Question

At a manufacturing plant, the threads on ten randomly selected screws have a mean depth of $$0.32$$ inch and a standard deviation of $$0.03$$ inch. Find the $$95\%$$ confidence interval of the mean depth of all the screws, assuming that the variable is normally distributed.

Answer

**step1** Analyzing the problem's requirements

The problem asks to calculate the 95% confidence interval of the mean depth of screws. It provides specific statistical information: a sample mean depth of $$0.32$$ inch, a sample standard deviation of $$0.03$$ inch from ten randomly selected screws, and states that the variable is normally distributed.

**step2** Identifying the necessary mathematical concepts

To determine a confidence interval, one typically needs to understand concepts such as sampling distributions, standard error, critical values (which can be derived from Z-tables or t-tables depending on the context), and the formula for constructing a confidence interval ($$Mean \pm (Critical \text{ Value} \times Standard \text{ Error})$$).

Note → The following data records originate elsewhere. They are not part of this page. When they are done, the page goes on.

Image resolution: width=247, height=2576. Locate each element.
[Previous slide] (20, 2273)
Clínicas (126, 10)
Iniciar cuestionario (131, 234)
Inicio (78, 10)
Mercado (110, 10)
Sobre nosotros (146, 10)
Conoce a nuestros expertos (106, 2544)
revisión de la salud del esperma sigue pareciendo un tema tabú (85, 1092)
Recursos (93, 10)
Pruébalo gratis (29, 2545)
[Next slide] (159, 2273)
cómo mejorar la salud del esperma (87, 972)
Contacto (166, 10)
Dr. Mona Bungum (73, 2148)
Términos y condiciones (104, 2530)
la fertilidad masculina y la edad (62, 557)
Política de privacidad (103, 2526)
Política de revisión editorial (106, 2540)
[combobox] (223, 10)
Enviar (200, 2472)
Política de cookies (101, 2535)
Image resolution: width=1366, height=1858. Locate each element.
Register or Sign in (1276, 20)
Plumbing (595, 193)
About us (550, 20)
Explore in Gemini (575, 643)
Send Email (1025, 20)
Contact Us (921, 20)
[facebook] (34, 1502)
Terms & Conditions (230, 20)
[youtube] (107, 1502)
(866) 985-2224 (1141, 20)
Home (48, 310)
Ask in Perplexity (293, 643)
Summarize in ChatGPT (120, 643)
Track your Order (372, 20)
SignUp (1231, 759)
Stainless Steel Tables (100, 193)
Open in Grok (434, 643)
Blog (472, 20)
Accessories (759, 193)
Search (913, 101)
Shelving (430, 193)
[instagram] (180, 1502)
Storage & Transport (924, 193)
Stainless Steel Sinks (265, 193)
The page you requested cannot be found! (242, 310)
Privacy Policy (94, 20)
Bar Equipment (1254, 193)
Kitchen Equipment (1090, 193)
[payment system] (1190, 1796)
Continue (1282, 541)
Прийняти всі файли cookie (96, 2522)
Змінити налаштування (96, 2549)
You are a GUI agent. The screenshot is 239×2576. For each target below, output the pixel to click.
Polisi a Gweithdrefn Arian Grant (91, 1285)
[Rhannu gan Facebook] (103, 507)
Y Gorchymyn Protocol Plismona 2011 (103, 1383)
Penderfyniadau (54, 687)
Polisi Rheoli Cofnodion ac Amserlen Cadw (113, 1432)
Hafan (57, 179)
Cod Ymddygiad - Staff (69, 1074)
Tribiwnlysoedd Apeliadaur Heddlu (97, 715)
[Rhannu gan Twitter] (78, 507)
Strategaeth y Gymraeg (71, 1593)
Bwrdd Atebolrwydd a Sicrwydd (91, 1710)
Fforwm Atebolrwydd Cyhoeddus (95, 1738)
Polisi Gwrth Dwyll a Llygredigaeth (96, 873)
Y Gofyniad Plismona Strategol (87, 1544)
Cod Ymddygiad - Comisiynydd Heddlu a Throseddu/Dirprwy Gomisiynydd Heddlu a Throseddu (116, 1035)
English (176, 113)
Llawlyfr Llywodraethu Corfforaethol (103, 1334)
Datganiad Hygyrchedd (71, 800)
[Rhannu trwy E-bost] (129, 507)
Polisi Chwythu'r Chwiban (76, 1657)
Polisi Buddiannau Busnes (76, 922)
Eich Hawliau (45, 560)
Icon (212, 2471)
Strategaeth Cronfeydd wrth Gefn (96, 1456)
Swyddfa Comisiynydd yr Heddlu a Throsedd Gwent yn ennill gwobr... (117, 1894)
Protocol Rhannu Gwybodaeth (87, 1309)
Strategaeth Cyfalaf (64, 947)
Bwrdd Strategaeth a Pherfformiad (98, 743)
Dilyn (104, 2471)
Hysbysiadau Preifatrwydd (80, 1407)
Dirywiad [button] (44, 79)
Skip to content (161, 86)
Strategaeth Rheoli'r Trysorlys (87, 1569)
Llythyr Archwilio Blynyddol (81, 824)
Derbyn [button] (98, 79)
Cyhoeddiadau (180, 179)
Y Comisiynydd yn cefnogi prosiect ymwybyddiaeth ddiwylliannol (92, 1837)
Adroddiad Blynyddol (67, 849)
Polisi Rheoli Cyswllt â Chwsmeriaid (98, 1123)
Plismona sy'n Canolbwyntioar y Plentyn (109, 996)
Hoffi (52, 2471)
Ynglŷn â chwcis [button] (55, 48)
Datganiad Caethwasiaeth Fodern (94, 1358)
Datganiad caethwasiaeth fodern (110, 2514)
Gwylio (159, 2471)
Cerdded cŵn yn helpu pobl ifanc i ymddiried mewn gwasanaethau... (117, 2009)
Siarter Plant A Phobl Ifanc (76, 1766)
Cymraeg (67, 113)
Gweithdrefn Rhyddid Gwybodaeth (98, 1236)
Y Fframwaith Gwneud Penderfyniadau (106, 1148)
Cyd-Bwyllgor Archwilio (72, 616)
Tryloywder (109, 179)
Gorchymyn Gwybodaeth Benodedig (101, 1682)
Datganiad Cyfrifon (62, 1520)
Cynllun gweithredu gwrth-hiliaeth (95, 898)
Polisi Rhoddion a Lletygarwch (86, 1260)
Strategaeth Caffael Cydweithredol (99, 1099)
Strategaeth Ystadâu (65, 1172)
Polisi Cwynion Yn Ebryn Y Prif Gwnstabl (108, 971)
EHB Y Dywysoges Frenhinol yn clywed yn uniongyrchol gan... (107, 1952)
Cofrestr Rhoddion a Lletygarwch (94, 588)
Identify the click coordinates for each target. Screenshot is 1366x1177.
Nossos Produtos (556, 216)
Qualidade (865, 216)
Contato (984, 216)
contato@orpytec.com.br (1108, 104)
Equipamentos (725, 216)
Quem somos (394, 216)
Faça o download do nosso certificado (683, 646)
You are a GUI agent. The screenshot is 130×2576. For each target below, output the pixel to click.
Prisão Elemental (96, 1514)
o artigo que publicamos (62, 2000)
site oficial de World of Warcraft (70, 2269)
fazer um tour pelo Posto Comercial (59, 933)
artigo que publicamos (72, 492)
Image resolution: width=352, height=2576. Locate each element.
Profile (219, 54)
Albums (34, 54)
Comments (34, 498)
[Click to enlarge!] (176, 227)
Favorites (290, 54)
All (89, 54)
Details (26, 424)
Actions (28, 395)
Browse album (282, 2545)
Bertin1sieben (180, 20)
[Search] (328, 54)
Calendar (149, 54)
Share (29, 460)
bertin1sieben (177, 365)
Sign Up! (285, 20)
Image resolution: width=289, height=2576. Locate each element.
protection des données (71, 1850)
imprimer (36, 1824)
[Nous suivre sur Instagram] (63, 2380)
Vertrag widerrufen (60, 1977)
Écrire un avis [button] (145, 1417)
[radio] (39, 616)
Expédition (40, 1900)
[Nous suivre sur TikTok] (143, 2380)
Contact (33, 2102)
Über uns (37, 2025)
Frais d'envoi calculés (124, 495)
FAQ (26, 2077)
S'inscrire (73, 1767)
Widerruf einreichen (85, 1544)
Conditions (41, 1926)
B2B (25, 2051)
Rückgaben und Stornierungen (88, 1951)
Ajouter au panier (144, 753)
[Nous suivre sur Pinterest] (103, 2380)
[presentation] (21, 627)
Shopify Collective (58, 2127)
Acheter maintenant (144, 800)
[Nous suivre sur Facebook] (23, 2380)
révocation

These statistical concepts involve calculations and theoretical understanding that extend beyond basic arithmetic.

**step3** Evaluating against permissible mathematical scope

My operational guidelines state that I must adhere to Common Core standards from grade K to grade 5 and "Do not use methods beyond elementary school level." Elementary school mathematics (Kindergarten through Grade 5) typically covers foundational arithmetic (addition, subtraction, multiplication, division), basic geometry, fractions, decimals, and place value. It does not include advanced statistical concepts such as standard deviation, normal distribution, confidence intervals, or the use of critical values (like t-scores or Z-scores).

**step4** Conclusion on solvability within constraints

Since the problem requires advanced statistical methods that are not part of the elementary school mathematics curriculum (Grade K-5 Common Core standards), I cannot provide a step-by-step solution for this problem while adhering to the specified constraints. This problem falls within the domain of high school or college-level statistics.